To tulips and beanie babies: There were direct substitutes (other flowers and
other stuffed animals) in terms of the actual utility, but tulip prices shot
up in 1637- even investors bought tulip contracts not because they needed
them, but because they were speculating on the value. Eventually demand
leveled out, and the prices stopped going up. When the prices stopped going
up, the speculators got out, and prices went down fast. The premium status of
being the preferred flower or the preferred toy didn't help any more. How
could this be like BTC? There are cryptocurrencies that are direct substitutes
like LTC, but BTC is preferred and has a lot of investors purely for
speculation. Once demand levels off (it must, there are a max of 7 billion
people that can buy it), the speculators will get out, and prices will come
down. Why hasn't it happened yet? BTC is artificially scarce due to block
difficulty increases and fixed BTC being added for each block. The limited
supply is maintaining price support for now, but like I said, once demand
levels off, the fixed supply won't be as big of a price driver.
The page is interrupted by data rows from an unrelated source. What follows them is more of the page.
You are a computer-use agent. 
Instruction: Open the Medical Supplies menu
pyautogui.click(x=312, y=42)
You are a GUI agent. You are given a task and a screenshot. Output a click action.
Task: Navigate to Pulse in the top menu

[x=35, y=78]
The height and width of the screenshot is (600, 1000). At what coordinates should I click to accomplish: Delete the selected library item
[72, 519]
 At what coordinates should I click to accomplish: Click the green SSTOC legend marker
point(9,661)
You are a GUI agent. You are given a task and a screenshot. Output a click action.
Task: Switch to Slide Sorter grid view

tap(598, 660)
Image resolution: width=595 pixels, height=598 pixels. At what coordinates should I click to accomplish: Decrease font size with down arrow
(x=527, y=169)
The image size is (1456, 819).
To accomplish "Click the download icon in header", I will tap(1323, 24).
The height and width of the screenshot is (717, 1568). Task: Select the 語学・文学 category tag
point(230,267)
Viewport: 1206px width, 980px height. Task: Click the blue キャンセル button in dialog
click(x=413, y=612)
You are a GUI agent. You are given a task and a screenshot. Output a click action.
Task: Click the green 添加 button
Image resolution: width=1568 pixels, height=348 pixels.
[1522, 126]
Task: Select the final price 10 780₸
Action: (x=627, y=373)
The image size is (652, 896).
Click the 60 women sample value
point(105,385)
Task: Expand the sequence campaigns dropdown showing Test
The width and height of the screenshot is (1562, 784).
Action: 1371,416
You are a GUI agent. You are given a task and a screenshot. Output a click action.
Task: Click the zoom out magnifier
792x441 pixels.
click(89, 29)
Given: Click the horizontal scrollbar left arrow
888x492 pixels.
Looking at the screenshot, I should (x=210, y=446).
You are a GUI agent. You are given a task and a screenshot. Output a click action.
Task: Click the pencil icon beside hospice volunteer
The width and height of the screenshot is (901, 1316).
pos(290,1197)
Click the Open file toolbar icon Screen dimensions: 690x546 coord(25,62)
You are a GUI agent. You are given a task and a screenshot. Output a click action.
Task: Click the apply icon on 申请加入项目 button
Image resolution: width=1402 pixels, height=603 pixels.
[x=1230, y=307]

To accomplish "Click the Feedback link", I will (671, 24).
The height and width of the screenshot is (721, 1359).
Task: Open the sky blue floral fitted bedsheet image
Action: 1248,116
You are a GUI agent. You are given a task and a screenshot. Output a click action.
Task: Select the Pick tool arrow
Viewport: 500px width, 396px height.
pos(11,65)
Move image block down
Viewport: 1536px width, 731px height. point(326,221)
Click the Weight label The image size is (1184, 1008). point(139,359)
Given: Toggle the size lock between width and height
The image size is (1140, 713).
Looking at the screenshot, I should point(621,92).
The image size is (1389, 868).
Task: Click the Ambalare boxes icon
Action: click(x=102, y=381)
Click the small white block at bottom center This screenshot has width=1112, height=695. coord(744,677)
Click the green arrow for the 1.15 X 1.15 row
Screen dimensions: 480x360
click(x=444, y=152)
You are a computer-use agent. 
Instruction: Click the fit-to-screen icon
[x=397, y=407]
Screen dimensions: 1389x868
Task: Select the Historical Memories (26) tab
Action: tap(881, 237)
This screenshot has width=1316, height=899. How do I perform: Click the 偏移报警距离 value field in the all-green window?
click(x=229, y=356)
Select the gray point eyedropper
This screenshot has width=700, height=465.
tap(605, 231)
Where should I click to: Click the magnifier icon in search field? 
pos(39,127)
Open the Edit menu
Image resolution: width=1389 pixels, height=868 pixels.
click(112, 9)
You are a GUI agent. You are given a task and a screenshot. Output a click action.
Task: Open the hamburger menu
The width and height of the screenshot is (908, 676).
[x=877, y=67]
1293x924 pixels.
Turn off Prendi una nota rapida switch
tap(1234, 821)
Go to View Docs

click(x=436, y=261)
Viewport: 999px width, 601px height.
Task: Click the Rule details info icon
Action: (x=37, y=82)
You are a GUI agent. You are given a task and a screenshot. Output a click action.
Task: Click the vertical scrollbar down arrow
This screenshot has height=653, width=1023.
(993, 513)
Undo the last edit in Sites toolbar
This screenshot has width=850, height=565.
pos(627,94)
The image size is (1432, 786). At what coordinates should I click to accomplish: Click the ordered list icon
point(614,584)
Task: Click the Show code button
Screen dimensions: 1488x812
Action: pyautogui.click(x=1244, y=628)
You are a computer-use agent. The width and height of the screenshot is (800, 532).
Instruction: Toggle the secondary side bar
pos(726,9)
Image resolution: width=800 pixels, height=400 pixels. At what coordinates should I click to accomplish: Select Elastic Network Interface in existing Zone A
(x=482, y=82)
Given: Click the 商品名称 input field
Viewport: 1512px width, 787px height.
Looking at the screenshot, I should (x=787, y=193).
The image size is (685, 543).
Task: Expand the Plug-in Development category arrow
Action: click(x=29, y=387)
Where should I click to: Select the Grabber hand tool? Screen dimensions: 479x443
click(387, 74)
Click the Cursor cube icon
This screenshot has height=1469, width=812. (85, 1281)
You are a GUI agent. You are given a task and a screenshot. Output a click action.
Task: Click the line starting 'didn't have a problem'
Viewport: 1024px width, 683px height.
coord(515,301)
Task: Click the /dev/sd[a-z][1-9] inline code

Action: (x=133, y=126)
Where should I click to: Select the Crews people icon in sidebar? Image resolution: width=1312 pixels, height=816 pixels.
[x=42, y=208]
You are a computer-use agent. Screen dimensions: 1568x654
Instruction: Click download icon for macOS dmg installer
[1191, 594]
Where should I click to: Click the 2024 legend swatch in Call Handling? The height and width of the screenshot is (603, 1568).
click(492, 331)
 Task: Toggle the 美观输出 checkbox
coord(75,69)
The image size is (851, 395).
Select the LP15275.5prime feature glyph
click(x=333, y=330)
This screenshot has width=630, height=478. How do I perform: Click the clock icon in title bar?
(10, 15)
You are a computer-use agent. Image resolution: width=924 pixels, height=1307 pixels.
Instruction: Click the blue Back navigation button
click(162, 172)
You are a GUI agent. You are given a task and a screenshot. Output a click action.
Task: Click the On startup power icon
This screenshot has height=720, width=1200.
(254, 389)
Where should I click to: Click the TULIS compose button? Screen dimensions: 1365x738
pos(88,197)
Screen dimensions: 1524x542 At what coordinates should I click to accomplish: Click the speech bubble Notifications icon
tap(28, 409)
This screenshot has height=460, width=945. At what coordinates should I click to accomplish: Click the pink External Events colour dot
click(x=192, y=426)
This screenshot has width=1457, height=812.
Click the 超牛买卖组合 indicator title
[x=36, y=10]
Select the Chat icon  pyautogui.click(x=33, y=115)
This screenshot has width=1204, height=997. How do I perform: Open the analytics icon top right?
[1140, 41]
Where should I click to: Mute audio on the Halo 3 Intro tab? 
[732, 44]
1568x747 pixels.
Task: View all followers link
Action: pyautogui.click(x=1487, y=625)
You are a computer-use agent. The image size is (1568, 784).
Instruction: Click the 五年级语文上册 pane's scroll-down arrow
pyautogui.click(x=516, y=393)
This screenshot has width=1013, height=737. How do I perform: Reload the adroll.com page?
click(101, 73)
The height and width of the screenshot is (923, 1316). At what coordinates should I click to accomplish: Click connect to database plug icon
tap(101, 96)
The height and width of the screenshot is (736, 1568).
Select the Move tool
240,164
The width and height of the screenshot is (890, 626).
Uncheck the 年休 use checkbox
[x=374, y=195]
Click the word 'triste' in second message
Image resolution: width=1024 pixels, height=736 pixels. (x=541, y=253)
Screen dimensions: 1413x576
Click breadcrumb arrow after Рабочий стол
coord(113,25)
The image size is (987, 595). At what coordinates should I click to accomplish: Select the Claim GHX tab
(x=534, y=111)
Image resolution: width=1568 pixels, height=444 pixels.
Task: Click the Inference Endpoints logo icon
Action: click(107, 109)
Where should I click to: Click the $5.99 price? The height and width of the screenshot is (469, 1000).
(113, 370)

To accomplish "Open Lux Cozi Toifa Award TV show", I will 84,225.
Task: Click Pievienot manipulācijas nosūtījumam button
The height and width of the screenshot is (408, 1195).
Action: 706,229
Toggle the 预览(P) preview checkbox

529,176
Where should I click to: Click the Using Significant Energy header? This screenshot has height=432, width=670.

Similar to houses and .com stocks: Houses have real utility (you can use it
for shelter). Stocks have real utility (you own a piece of a profit making
entity). BTC has some real utility (you can transfer wealth outside of the
regulation of governments and banks). However, these bubbles happened because
instead of trading on a firm foundation value, people started expecting
profits. The castle in the sky theory does work, but only if enough people
believe in it. Once confidence faltered (either that people would continue to
buy houses or that .com stocks would continue to print money), the castles in
the sky fell, and prices fell back to their firm foundation value (a house in
Las Vegas that I looked at went from $400k down to $100k- basically the price
of raw materials and cheap labor). BTC's price right now is WAY over it's firm
foundation utility of being a wealth transfer vehicle. It does have some
value, but if enough people decide that a couple other cryptocoins can do the
job with less risk than BTC, then prices for BTC will go down to it's
intrinsic value- mostly related to the price of energy. It's hard to tell
where this will settle, because ASICs are getting more efficient, and the
block difficulty changes. But I guarantee you it will be way under $6k.

So these things aren't exactly the same, but there are lots of similarities
with previous bubbles in the past. I'm not saying to stay away from BTC, but
you had better be willing to lose your investment. There are a lot of people
in the market that are only looking for a quick buck, and if they get out
before you do then you are going to lose most of your investment. If you
aren't desperate to make money off your investment, you will be happy with
closing a position early instead of riding the crash into the ground. Closing
early makes you the person with the quick buck and makes someone else the fool
that lost their shirt.